La Universidad de Granada (UGR) ha manifestado su “profunda sorpresa y desacuerdo” ante la decisión de la Agencia para la Calidad Científica y Universitaria de Andalucía (ACCUA), que ha emitido informes desfavorables contra varios títulos universitarios estratégicos, entre ellos el Grado en Ciencia de Datos e Inteligencia Artificial que estaba previsto implantarse en los campus de Granada y Melilla a partir del próximo curso académico.
En un extenso comunicado, el Equipo de Gobierno de la UGR considera “anómalo e incomprensible” que la Comisión de Ingeniería y Arquitectura de ACCUA haya rechazado de manera conjunta este grado, el Grado en Ingeniería Biomédica (en colaboración con la Universidad de Jaén), el Máster Universitario en Inteligencia Artificial Aplicada a las Ciencias de la Salud (coordinado por la Universidad Internacional de Andalucía), y el Programa de Doctorado en Arquitectura (impulsado por la Universidad de Sevilla, junto con Granada y Málaga).
La reacción de la Universidad llega pocos días después de conocerse el resultado del proceso de verificación, que impide por ahora el inicio de estos títulos. La institución subraya que en sus más de 15 años de experiencia en el Espacio Europeo de Educación Superior, ha tramitado con éxito más de 60 títulos de Grado y 150 de Máster, lo que pone en entredicho, a su juicio, la justificación técnica de esta negativa.

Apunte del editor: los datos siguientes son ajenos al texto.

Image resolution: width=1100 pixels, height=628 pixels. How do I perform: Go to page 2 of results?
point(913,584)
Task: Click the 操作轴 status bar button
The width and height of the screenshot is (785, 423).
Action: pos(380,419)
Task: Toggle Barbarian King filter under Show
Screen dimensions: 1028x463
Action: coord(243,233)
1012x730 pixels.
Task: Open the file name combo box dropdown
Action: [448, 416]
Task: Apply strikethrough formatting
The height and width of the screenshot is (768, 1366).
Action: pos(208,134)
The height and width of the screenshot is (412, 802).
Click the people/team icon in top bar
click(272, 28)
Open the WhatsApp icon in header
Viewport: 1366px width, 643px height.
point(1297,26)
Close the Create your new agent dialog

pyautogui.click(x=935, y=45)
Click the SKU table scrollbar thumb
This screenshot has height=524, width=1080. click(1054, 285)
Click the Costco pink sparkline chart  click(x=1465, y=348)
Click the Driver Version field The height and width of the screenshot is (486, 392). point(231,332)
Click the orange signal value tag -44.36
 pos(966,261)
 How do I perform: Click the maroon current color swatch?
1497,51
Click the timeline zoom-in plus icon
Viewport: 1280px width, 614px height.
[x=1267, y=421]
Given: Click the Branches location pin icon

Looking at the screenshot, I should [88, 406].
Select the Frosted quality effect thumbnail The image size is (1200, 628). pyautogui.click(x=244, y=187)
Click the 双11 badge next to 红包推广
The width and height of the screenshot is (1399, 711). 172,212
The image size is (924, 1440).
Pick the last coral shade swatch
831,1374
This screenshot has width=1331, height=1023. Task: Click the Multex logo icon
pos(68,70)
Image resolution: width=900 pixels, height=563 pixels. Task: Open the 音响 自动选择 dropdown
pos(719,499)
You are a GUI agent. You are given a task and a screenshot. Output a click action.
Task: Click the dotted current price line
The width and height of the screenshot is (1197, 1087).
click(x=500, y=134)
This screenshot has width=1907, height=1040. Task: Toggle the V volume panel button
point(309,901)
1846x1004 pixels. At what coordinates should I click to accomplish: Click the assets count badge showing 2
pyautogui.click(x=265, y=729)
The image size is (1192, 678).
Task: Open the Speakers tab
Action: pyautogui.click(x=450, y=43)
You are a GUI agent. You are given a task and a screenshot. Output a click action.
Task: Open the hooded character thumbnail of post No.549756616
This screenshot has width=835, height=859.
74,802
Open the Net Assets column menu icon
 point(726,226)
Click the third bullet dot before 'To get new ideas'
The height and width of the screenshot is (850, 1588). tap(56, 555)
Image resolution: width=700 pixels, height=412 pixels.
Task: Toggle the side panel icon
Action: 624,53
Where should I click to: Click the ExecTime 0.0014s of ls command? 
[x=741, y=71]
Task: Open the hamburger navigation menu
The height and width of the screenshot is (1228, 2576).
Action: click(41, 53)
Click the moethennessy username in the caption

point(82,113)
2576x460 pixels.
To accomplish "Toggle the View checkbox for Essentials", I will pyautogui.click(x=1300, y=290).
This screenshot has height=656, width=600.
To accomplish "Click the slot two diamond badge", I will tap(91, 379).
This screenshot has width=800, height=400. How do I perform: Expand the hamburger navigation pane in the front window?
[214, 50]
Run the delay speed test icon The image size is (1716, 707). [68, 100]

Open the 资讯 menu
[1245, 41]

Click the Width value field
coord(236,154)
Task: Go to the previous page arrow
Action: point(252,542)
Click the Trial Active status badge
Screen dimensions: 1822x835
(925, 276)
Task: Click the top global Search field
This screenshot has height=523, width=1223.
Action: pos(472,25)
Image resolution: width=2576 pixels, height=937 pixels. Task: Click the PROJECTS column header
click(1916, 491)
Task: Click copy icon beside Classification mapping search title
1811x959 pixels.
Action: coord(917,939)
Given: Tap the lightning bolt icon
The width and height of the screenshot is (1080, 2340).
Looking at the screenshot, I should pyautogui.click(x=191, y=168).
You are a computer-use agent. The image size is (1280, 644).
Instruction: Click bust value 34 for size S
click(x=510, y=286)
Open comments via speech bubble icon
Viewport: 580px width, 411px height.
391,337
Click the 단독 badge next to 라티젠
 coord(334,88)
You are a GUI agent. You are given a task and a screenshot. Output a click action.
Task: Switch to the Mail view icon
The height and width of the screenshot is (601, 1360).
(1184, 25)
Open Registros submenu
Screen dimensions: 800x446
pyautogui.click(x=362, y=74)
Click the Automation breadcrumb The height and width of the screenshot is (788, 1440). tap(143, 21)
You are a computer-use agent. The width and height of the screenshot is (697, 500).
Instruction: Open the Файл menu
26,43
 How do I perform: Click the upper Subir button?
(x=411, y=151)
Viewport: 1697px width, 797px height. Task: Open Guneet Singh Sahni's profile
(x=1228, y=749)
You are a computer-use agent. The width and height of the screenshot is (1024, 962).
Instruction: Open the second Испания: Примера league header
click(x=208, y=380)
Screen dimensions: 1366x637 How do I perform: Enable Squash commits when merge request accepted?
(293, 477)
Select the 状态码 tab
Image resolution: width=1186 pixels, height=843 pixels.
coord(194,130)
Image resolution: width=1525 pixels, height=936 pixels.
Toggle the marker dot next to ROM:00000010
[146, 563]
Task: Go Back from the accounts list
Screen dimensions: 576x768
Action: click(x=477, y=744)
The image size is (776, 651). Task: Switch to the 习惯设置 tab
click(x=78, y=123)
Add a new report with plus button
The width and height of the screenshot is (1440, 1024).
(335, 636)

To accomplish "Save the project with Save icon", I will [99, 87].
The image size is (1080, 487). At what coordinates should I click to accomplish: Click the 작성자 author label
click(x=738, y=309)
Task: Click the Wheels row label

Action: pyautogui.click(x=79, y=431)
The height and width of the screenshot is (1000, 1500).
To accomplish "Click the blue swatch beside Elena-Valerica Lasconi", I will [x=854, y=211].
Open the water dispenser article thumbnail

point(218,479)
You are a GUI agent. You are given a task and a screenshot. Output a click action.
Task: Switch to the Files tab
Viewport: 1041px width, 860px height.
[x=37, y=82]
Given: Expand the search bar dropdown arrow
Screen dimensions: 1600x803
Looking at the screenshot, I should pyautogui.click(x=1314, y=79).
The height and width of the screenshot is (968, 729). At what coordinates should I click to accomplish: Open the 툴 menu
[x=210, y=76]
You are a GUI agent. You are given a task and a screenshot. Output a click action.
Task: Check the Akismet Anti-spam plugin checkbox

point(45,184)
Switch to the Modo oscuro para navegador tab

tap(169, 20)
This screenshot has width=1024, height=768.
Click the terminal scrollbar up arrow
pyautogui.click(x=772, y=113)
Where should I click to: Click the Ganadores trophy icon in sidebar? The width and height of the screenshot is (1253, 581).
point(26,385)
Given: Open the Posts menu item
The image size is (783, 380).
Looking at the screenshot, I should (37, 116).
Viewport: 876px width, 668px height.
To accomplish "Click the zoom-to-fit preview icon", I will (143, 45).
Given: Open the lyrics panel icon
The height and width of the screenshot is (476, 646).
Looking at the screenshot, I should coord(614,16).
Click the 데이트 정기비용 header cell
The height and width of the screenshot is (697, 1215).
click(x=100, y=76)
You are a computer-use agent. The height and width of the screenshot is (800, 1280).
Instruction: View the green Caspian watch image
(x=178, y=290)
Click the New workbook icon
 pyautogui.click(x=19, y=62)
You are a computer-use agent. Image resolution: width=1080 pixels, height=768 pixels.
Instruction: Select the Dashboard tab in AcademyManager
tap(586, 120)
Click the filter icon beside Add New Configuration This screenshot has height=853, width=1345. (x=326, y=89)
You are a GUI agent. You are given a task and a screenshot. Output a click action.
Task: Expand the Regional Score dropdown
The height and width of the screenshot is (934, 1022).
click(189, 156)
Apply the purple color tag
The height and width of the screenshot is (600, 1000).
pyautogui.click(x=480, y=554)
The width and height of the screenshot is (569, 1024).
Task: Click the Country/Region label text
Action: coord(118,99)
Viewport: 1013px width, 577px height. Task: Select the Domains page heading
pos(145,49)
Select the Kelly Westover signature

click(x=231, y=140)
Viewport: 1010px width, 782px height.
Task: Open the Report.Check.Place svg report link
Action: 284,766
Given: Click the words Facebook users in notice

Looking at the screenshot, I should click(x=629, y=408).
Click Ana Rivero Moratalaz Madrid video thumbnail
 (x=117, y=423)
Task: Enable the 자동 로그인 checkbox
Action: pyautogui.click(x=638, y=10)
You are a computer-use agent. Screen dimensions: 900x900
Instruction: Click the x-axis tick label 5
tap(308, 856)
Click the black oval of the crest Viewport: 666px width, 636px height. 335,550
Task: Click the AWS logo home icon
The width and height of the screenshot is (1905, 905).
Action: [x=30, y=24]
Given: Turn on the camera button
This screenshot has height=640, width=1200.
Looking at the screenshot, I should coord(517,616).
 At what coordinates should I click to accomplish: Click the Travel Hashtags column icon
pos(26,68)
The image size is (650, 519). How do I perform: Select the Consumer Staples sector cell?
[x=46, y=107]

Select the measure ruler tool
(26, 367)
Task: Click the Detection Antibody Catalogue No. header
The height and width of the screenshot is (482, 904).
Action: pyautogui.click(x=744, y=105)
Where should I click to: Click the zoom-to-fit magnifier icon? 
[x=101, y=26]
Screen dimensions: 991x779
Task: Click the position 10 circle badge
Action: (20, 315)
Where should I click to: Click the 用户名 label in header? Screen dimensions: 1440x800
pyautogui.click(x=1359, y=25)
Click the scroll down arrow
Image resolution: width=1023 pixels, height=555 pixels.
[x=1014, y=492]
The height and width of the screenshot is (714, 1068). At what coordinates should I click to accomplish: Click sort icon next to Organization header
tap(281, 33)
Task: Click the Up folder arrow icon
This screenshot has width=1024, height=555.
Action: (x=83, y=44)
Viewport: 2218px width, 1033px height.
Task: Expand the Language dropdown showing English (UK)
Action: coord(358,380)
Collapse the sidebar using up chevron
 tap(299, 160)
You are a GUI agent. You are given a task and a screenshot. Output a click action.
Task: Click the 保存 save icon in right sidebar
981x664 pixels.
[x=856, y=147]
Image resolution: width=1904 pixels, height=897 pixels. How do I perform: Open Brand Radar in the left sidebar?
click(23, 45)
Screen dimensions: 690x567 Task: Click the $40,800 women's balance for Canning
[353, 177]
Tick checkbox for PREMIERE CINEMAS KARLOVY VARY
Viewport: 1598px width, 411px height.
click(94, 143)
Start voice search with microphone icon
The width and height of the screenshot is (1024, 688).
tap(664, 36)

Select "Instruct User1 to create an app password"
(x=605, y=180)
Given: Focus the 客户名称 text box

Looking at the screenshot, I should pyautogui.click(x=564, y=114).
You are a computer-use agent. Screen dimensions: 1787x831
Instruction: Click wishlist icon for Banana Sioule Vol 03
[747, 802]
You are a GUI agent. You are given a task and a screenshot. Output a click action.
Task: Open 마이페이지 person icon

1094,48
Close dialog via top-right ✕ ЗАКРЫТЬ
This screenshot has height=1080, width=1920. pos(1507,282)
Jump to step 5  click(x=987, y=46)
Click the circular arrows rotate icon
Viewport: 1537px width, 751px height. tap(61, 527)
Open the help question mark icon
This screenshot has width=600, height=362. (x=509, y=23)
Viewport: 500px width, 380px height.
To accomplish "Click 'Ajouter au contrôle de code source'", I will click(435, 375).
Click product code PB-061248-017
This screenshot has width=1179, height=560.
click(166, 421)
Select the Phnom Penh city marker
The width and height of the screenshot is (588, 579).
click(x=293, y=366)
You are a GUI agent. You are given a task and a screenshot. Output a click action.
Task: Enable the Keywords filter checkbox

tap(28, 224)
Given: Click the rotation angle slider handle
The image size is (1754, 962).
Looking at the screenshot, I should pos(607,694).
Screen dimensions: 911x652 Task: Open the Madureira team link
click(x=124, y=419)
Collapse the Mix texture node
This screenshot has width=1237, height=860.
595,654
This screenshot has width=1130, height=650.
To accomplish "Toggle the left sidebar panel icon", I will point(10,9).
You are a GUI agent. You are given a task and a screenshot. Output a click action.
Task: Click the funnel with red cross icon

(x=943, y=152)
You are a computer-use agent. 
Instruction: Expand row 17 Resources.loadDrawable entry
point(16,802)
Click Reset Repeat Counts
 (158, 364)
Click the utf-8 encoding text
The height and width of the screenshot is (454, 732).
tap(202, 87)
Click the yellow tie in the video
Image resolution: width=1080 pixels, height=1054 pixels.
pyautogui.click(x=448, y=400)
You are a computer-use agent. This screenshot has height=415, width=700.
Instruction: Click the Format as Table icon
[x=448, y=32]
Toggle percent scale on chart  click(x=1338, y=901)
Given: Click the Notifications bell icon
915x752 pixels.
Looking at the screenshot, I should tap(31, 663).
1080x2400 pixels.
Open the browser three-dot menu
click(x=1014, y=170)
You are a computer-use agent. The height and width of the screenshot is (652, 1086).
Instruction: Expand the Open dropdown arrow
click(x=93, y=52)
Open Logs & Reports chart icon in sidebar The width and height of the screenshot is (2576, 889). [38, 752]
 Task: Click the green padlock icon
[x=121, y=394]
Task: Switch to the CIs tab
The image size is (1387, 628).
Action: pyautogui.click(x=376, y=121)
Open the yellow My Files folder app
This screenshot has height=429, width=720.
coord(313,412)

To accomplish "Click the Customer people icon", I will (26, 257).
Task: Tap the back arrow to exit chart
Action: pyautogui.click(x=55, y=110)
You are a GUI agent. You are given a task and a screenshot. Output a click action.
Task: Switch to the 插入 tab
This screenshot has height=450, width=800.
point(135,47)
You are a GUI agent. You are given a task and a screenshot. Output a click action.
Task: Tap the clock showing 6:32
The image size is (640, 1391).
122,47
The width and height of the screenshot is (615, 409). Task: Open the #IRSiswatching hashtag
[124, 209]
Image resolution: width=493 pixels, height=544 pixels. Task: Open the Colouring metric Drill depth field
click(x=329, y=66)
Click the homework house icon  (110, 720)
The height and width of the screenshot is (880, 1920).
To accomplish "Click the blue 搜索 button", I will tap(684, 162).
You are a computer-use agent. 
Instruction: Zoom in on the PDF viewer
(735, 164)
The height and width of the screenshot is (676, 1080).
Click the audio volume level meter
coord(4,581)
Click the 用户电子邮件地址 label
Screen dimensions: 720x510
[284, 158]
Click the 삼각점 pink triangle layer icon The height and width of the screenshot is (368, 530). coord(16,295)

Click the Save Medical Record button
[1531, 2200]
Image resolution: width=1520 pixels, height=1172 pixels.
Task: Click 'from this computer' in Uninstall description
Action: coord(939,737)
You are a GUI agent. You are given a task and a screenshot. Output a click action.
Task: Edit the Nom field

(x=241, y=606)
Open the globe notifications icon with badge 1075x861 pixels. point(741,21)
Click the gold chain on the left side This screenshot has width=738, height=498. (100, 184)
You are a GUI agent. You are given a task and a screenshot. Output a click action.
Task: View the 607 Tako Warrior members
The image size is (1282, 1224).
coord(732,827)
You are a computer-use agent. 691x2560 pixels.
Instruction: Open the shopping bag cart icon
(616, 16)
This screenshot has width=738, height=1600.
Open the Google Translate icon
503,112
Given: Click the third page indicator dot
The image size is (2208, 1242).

El caso del Grado en Ciencia de Datos e Inteligencia Artificial es especialmente relevante para Melilla. Este título formaba parte de una estrategia académica y territorial diseñada conjuntamente por la UGR, la Junta de Andalucía y la Ciudad Autónoma, con el objetivo de impulsar el desarrollo tecnológico y socioeconómico local. Según la Universidad, se trataba de una oferta formativa clave para atraer talento, generar empleo cualificado y posicionar a Melilla como polo de innovación en el ámbito de las tecnologías de la información.
La negativa a verificar el grado supone un frenazo a este plan, que contaba con un amplio respaldo institucional y había despertado un notable interés entre el alumnado. Desde la UGR se recuerda que la alta demanda previa evidenciaba el éxito potencial del programa, especialmente en Melilla, donde había expectativas fundadas de que esta titulación dinamizara el entorno profesional y tecnológico de la ciudad.
En su defensa, la UGR recalca que es la primera universidad española y una de las mejores del mundo en investigación en inteligencia artificial. A ello suma que ya cuenta con titulaciones afines con altos niveles de empleabilidad y que están atrayendo inversión tecnológica al entorno.
Para la Universidad, resulta “preocupante” que se cuestione su capacidad para ofrecer esta formación, pese a haber presentado una memoria detallada y adaptada a los estándares de calidad exigidos. Entre los recursos aportados se incluyen estudios comparativos con universidades internacionales, convenios de prácticas, profesorado cualificado y el uso de infraestructuras como el Supercomputador Albaicín.
También se destaca el modelo de coordinación previsto entre los campus de Granada y Melilla, siguiendo experiencias previas como las de Enfermería, Fisioterapia o Ciencias del Deporte, que se imparten actualmente de forma intercampus en Ceuta y Melilla. Además, la UGR subraya que el proyecto contaba con compromisos presupuestarios específicos de las administraciones implicadas, lo que garantizaba su viabilidad.
En el caso del Programa de Doctorado en Arquitectura, la universidad también muestra su incomprensión por el informe desfavorable, al tratarse de una ampliación de un programa de excelencia de la Universidad de Sevilla. De haberse aprobado, se habría convertido en el mayor programa de doctorado en esta disciplina a nivel nacional, con alto impacto científico, académico y social.
A pesar del revés, la Universidad de Granada anuncia que presentará una reclamación formal ante el Consejo de Universidades del Ministerio de Ciencia, Innovación y Universidades, como permite la normativa vigente. El objetivo es revertir una decisión que consideran contraria al interés académico y social de las regiones implicadas.
Desde la UGR se lamenta la frustración que esta resolución pueda generar entre los futuros estudiantes, especialmente en Melilla, donde la demanda por estos estudios era “alta y clara”, como reflejaban las tasas de preinscripción. La universidad concluye reafirmando su compromiso con una oferta educativa útil, conectada con los desafíos actuales y que contribuya al desarrollo de los territorios donde tiene presencia.
Esta postura crítica de la Universidad se produce tras semanas de incertidumbre sobre la viabilidad del grado en Ciencia de Datos e Inteligencia Artificial, una titulación que había generado grandes expectativas en Melilla como herramienta para modernizar su tejido educativo y profesional. Mientras tanto, la comunidad académica y la ciudadanía de ambas ciudades esperan respuestas que permitan desbloquear un proyecto formativo que consideran clave para su futuro.